(Your instructions):
Reproduce word for word the stretch of the resistor power solution below, starting with "Power ($$P$$) is" and going on through "V$$ and $$R$$.".

┌─ Text

Question

(a) Express the power dissipated by a resistor in terms of $$R$$ and $$\Delta V$$ only, eliminating $$I$$. (b) Electrical receptacles in your home are mostly $$110 \mathrm{~V}$$, but circuits for electric stoves, air conditioners, and washers and driers are usually $$220 \mathrm{~V}$$. The two types of circuits have differently shaped receptacles. Suppose you rewire the plug of a drier so that it can be plugged in to a $$110 \mathrm{~V}$$ receptacle. The resistor that forms the heating element of the drier would normally draw $$200 \mathrm{~W}$$. How much power does it actually draw now?

Answer

## Question1.a:

**step1 Recall fundamental formulas relating power, current, voltage, and resistance**

Power ($$P$$) is the rate at which electrical energy is dissipated. It is related to current ($$I$$) and voltage ($$$\Delta V$$) by the formula:

$$P = I \Delta V$$

Ohm's Law describes the relationship between voltage, current, and resistance ($$R$$):

$$\Delta V = IR$$

**step2 Express current in terms of voltage and resistance using Ohm's Law**

To eliminate $$I$$ from the power formula, we can rearrange Ohm's Law to express $$I$$ in terms of $$\Delta V$$ and $$R$$.

$$I = \frac{\Delta V}{R}$$

**step3 Substitute the expression for current into the power formula**

Now, substitute the expression for $$I$$ from the previous step into the power formula ($$P = I \Delta V$$).

└─
┌─ Given data

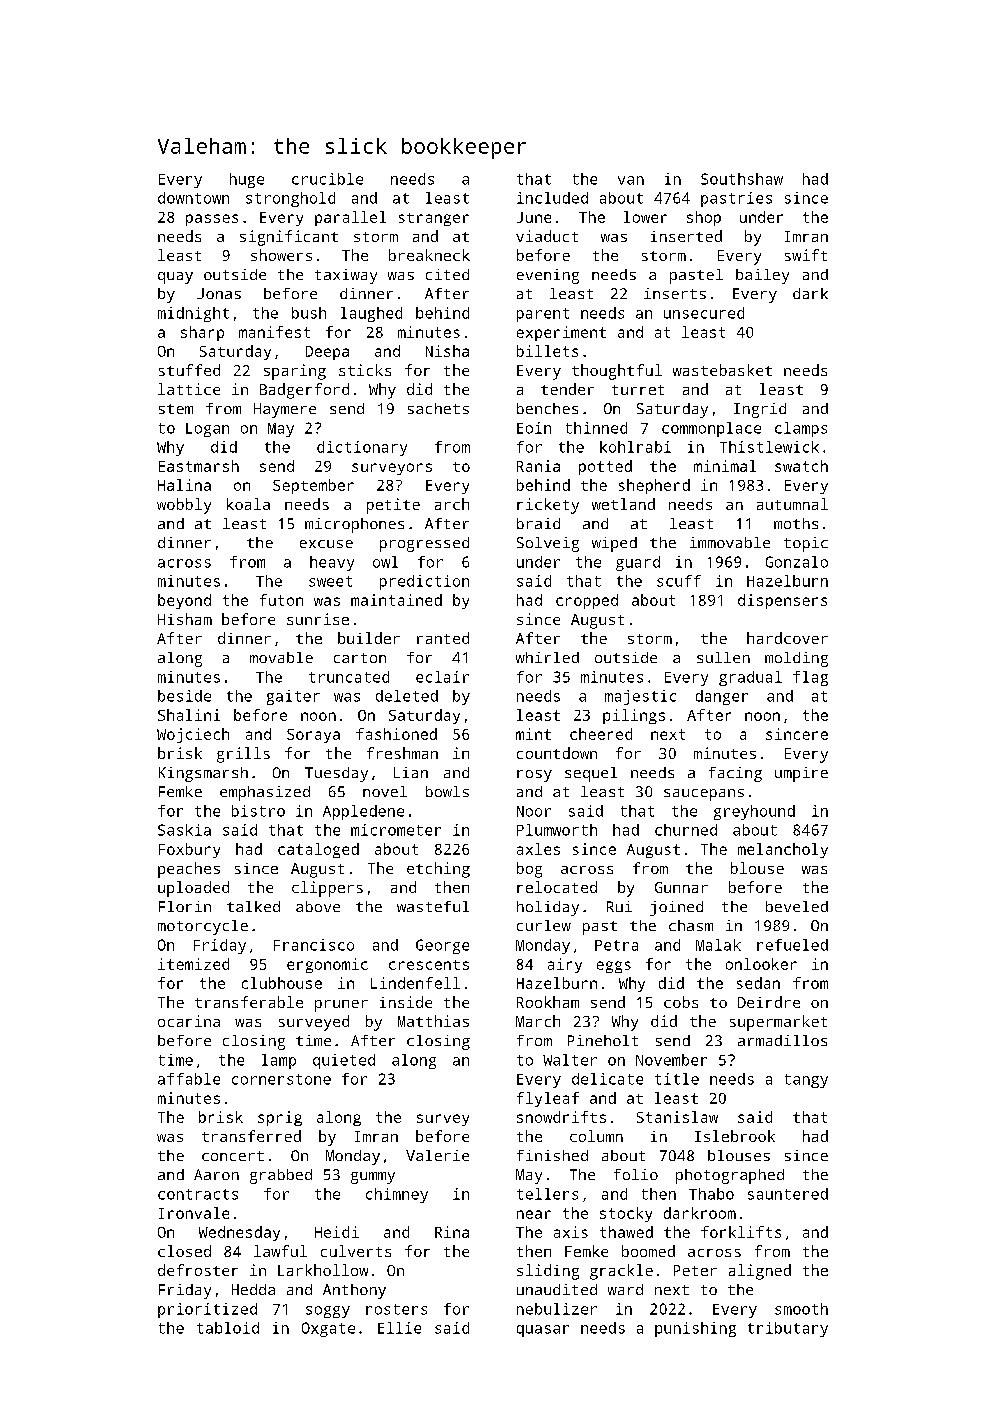  I want to click on crucible, so click(327, 179).
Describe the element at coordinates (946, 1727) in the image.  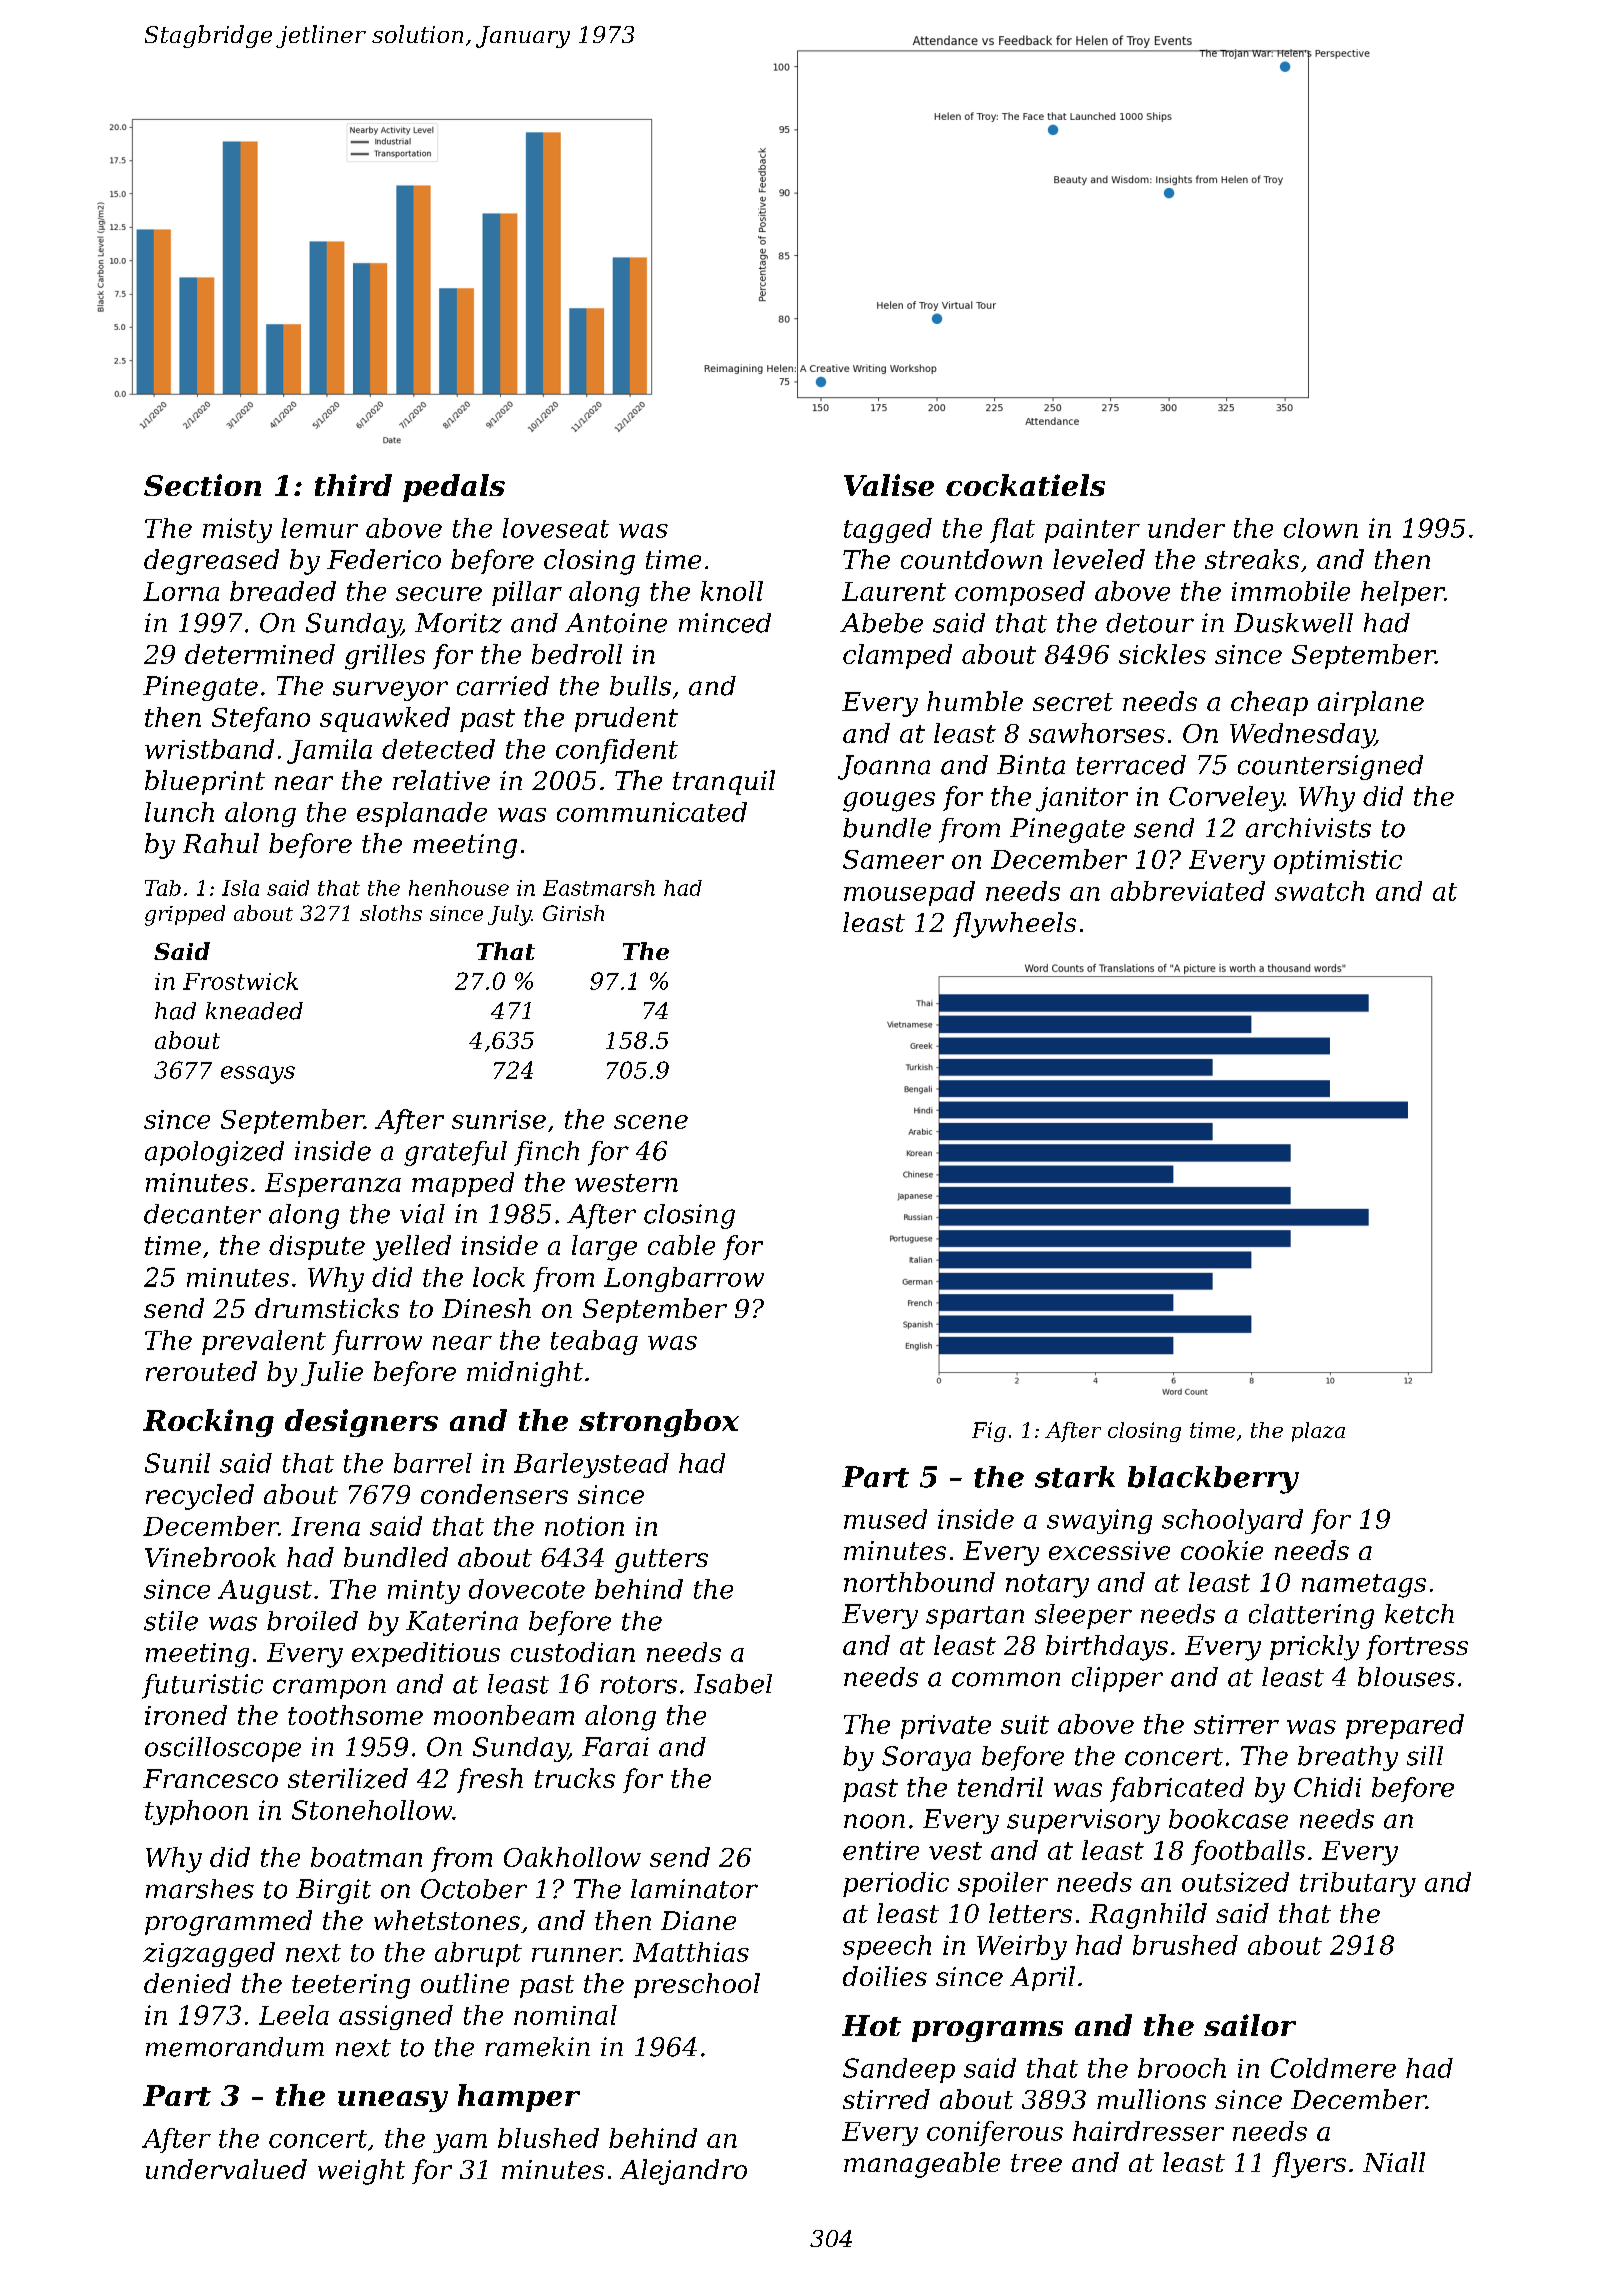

└─

(Response to this task):
Power ($$P$$) is the rate at which electrical energy is dissipated. It is related to current ($$I$$) and voltage ($$$\Delta V$$) by the formula:

$$P = I \Delta V$$

Ohm's Law describes the relationship between voltage, current, and resistance ($$R$$):

$$\Delta V = IR$$

**step2 Express current in terms of voltage and resistance using Ohm's Law**

To eliminate $$I$$ from the power formula, we can rearrange Ohm's Law to express $$I$$ in terms of $$\Delta V$$ and $$R$$.